Oppress the Poor

Oppress the Poor

Haftara of Perasha Vayeshev

Oppress the Poor

Our Haftara is connected to our Perasha both on a simple level and on a deeper one. Our Haftara begins:
Amos Ch. 2

This is what G-d says, for three iniquities of Israel and on four I will not forgive them, for their sale of a righteous person for money and a pauper for a pair of shoes. Who burden the poor so much that their heads are covered with dust, and they have twisted the ways of the straight, and a man and his father go the young lady (a harlot) in order to desecrate my holy name. They recline on pledged garments while they sit by any alter and drink wine which has been acquired through the collection of a fine.

In Jewish law a person can be sold into slavery if he can not pay his debts. The people which the prophet Amos refers to were accustomed to frame righteous people and pay off judges to have these people sold off. They felt that the life of the innocent people was less important than a small profit they could make on such a sale. This profit was just enough to purchase a pair of shoes. This is similar to the American cliche “He is so greedy he would sell his mother.”

If this was not enough the Jews of those times would oppress the poor so much that their heads were covered in dirt. I am sure that they also scapegoated the poor by calling them dirty. The only reason why they would have been so dirty is from oppression. They were so diabolical that they took pleasure in causing truly righteous people to sin. In modern language that means they “opened the mind of the backward religious person.” With absolutely no embarrassment a father and his son would go together to meet a young lady.

The last quoted Pasuk refers to those who may have had good intentions when taking a loan from a poor person in return for a pledge. It is, however, forbidden to make use of such a pledge. Additionally, they drank wine at their alters which was taken as a fine from the poor. They would go to the alter to bring offerings to G-d for their sins while doing this they constantly oppressed the poor.

Our Haftara continues by discussing how G-d has done so much good for the Jewish people and that they have been terrible people in return. G-d took them out of Egypt, destroyed the mighty Emori people who inhabited the land of Canaan. He made the best young folk of Benie Yisrael into prophets and Nezirim. In return for all this goodness they forced the Nezirim to drink wine and commanded the prophets not to prophesize. The Haftara ends by informing Benie Yisrael. that it is impossible for a prophet to conceal his prophecy: “When a lion roars who will not fear, when G-d speaks who will not prophecize.”

Our Perasha features Yosef being sold by his brothers. This story is similar to the above discussion. The Midrash says that the ten brothers sold Yosef for only 20 measures of money. They then divided it up evenly and each one purchased a pair of shoes.

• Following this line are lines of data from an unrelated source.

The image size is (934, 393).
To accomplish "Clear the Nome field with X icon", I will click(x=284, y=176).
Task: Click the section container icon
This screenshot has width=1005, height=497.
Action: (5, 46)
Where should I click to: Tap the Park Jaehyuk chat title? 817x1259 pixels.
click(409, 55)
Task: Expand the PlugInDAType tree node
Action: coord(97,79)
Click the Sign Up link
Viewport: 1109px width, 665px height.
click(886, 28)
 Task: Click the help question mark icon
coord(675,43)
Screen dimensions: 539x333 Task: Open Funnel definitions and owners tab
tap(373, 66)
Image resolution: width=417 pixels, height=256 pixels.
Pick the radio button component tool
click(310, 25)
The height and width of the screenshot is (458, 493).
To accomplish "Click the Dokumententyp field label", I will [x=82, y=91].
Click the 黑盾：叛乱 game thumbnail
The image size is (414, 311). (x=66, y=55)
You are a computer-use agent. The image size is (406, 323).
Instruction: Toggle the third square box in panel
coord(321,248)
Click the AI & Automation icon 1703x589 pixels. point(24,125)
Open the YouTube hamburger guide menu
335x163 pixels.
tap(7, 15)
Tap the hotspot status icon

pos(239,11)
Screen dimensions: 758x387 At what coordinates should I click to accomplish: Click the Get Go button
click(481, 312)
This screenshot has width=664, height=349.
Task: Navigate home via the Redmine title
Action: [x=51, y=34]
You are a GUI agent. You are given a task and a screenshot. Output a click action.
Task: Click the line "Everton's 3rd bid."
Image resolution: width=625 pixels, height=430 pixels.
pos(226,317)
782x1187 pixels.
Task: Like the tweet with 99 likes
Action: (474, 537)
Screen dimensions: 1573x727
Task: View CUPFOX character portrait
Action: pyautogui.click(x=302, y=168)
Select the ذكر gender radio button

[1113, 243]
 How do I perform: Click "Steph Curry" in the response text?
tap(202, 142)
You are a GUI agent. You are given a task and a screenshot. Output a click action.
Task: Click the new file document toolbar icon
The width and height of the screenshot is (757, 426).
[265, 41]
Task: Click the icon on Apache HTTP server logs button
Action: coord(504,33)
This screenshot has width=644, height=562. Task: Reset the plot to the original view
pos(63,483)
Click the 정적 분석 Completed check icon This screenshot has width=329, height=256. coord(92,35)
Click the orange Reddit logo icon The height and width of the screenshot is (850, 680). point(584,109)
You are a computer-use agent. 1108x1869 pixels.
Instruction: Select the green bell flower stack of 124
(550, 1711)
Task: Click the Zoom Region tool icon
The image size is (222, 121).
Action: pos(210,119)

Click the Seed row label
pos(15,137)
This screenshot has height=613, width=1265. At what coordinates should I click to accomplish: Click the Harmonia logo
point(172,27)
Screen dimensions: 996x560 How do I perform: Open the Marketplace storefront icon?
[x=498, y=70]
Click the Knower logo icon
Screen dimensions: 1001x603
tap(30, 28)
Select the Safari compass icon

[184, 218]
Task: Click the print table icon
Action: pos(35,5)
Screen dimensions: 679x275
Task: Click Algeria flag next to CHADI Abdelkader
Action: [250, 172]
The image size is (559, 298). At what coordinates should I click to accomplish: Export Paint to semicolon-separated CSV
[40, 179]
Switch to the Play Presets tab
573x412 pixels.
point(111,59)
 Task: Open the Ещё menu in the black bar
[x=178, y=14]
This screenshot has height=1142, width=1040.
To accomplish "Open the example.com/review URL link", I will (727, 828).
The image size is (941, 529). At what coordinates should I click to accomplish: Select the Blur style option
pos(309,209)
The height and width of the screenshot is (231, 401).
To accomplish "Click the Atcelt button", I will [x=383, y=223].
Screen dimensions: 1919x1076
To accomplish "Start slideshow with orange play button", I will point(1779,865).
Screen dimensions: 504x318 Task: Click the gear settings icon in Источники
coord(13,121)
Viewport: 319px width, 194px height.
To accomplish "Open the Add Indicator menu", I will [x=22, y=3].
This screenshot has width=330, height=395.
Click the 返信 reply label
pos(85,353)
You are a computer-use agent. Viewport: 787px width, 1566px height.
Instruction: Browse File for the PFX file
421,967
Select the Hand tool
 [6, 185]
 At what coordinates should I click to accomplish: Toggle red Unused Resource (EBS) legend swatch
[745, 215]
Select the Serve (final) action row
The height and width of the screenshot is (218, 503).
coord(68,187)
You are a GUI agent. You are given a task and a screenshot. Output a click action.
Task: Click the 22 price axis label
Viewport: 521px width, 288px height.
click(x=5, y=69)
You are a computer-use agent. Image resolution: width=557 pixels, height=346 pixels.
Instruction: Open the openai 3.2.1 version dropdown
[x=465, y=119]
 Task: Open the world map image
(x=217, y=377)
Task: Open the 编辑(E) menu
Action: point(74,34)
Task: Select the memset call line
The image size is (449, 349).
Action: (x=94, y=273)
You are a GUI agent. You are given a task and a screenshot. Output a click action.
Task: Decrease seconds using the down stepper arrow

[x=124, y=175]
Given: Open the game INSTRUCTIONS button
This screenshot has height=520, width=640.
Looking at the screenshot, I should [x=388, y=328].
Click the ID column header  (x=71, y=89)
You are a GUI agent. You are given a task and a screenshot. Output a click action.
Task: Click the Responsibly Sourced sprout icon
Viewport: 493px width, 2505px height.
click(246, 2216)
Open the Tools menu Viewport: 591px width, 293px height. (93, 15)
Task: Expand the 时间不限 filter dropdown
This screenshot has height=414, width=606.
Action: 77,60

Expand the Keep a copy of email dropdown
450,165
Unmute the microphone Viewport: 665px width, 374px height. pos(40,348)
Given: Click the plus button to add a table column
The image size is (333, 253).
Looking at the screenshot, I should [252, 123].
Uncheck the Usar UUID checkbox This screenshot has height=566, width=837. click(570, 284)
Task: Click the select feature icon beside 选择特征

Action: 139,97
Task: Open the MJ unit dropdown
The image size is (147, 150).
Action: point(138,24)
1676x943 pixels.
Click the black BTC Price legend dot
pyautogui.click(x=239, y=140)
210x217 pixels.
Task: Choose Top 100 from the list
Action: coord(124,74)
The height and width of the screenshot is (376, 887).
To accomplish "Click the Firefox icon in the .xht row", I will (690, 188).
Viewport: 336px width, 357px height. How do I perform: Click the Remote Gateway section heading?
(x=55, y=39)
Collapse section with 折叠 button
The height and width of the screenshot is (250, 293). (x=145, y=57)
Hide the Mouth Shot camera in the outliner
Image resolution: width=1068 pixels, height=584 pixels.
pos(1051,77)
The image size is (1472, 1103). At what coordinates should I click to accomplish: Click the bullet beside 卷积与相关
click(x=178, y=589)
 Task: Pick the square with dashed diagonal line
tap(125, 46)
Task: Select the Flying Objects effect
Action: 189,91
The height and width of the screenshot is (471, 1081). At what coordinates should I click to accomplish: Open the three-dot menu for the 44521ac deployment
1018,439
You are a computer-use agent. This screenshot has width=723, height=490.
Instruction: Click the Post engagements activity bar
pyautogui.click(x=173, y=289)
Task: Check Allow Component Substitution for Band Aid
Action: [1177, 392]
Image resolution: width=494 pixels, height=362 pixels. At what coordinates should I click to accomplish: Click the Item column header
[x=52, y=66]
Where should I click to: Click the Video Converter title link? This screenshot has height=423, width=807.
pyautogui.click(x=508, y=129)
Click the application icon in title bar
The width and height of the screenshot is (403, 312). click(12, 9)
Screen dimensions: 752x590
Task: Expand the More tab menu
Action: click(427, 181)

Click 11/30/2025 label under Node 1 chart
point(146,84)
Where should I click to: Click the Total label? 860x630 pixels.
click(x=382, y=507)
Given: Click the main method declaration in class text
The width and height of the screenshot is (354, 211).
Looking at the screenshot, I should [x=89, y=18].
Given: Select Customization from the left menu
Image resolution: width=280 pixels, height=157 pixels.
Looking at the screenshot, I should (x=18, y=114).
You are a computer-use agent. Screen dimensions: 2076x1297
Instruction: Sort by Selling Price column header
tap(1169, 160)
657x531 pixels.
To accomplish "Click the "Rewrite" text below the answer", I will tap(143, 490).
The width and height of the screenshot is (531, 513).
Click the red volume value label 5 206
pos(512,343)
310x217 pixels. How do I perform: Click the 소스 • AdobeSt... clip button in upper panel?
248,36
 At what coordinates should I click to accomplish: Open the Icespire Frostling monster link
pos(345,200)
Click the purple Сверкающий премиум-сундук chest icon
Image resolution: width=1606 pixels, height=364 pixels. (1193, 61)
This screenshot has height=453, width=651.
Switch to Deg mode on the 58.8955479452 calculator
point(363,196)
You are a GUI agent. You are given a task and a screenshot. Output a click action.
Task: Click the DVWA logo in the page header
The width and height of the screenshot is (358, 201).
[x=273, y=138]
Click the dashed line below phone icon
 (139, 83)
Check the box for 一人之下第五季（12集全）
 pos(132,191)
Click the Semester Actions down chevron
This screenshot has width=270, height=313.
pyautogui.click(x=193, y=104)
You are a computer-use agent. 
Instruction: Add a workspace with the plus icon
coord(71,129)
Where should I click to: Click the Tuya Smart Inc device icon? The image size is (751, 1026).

The profundity of the likeness between the story of Yosef and our Haftara is amazing. The Midrash is not teaching us a quaint historical fact that the brothers purchased a pair of shoes with the money they got for Yosef. Instead the Torah is demonstrating that even at the earliest stage of Jewish development they objected to the ethical teachings of the prophets.

In our Perasha we see Yosef prophesying in dreams that the whole family will bow down to him. All of what was then Benie Yisrael tried to make him keep his prophecy to himself. Later in Jewish history they threw the prophet Yirmiyahu into a cistern of water where he almost drowned. This was also because they did not like what he had to say. In our Perasha after they threw Yosef into the pit they sat down to eat, obviously they were in possession of his coat. This is similar to the Haftara where we have already seen that they would recline on pledged garment next to alters for feasts. I am sure that the similarity is far deeper than our discussion.

I wonder if we had a real prophet if we would listen to him.